# How to complete this task:
How many of the lines below contain "panel"? Reply with only that figure.

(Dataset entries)
☆ ☆ ☆ ☆ ☆ ☆ ☆
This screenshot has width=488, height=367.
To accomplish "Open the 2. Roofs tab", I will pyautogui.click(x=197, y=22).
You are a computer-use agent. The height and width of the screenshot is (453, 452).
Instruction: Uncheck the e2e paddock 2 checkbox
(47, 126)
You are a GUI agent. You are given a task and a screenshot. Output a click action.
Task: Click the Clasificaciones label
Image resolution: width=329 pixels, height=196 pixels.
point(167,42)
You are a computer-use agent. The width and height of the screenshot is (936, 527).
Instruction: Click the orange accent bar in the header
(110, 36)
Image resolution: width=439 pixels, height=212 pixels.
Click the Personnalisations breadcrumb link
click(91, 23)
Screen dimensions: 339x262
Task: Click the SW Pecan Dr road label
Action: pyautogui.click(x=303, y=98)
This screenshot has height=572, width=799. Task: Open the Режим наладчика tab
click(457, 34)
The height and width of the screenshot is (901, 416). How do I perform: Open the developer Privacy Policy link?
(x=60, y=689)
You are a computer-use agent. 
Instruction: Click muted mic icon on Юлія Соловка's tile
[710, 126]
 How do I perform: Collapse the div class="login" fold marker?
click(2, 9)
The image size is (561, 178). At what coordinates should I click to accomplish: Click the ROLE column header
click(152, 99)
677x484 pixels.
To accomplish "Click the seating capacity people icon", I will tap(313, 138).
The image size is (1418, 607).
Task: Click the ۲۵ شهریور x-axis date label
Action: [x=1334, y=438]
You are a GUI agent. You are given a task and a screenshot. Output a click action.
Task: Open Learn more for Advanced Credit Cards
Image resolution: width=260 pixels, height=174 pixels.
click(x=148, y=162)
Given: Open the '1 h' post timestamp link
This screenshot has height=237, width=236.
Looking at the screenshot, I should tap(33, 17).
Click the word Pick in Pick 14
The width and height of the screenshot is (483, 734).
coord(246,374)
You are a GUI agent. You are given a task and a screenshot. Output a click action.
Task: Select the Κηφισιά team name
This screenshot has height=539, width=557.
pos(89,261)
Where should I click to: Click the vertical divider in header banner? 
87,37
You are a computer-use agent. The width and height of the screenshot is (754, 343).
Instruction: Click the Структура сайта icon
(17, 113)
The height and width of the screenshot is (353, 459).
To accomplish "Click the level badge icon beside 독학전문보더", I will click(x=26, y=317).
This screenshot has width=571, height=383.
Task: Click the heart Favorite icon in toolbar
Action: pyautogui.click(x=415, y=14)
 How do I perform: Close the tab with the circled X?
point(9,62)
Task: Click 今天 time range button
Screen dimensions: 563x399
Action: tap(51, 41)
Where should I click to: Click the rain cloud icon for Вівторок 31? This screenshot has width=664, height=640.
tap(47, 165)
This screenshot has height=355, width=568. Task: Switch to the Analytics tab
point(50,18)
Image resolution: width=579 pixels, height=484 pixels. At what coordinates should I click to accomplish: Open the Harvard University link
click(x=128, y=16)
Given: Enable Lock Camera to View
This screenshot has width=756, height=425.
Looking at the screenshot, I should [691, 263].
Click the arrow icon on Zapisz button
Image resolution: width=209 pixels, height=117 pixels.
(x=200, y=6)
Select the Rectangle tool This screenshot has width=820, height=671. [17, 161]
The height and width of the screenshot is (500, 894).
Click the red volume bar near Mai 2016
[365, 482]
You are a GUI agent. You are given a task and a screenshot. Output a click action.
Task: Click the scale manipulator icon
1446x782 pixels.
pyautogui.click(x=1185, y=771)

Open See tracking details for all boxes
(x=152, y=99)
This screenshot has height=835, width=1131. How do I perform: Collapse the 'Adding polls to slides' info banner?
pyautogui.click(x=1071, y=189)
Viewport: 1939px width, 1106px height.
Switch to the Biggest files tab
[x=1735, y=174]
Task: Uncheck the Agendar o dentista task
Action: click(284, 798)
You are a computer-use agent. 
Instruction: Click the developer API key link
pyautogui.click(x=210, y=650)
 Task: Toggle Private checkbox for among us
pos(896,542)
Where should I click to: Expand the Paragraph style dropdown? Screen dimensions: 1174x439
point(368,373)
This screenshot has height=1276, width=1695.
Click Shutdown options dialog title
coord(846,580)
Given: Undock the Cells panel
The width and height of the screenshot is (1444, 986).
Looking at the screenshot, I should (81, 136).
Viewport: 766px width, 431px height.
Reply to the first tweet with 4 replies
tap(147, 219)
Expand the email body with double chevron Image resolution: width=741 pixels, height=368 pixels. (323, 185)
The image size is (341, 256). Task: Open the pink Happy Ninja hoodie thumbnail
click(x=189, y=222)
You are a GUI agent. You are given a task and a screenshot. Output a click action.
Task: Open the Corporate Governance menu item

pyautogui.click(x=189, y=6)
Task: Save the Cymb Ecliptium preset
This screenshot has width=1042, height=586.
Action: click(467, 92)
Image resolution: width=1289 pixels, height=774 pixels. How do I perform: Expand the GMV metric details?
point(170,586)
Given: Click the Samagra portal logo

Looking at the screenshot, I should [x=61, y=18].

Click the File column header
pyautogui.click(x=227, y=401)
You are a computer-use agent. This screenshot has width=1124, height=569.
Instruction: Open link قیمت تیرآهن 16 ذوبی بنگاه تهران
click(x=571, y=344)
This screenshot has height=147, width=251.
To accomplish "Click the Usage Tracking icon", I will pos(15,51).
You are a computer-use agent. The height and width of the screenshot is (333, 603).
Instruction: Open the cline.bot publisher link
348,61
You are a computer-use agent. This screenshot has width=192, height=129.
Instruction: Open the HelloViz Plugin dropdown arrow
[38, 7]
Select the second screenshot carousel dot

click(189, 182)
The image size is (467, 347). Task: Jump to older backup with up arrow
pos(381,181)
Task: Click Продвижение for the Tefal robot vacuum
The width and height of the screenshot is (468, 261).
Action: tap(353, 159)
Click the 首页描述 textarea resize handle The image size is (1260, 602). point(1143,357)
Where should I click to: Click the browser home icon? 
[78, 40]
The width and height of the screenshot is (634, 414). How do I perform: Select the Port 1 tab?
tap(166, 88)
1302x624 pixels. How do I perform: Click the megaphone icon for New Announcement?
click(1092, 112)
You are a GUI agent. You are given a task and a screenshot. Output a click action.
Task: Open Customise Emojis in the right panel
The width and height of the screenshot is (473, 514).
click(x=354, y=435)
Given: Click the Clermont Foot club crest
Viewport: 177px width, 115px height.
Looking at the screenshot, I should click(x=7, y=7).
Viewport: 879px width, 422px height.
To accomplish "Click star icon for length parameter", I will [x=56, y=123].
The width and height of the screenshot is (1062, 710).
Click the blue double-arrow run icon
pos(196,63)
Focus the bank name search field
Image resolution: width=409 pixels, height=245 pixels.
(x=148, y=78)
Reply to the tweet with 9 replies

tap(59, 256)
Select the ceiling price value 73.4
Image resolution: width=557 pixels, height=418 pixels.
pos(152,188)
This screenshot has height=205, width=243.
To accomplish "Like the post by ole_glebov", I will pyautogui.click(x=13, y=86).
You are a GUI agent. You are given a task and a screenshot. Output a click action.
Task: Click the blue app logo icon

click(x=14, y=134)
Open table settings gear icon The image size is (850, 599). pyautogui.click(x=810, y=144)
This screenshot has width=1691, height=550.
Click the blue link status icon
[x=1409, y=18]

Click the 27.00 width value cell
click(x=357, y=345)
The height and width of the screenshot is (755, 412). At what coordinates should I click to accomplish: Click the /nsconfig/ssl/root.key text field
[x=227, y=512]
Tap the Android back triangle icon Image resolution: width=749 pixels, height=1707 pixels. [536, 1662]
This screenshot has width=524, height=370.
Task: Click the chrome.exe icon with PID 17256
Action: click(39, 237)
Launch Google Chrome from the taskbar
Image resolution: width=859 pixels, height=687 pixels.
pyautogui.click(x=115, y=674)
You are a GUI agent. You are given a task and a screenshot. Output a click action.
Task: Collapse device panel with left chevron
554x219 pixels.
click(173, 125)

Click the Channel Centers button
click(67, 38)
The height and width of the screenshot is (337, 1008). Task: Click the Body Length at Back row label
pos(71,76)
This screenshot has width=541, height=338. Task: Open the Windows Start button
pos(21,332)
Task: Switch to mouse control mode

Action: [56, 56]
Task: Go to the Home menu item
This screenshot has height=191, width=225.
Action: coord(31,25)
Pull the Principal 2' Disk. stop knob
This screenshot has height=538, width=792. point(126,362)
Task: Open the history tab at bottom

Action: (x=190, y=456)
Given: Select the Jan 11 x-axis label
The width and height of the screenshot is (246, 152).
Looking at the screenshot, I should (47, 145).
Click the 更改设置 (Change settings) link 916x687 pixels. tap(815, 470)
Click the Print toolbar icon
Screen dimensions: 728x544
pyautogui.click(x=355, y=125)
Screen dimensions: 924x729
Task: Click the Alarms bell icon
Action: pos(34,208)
☆ ☆ ☆ ☆ ☆ ☆ ☆
# Result:
3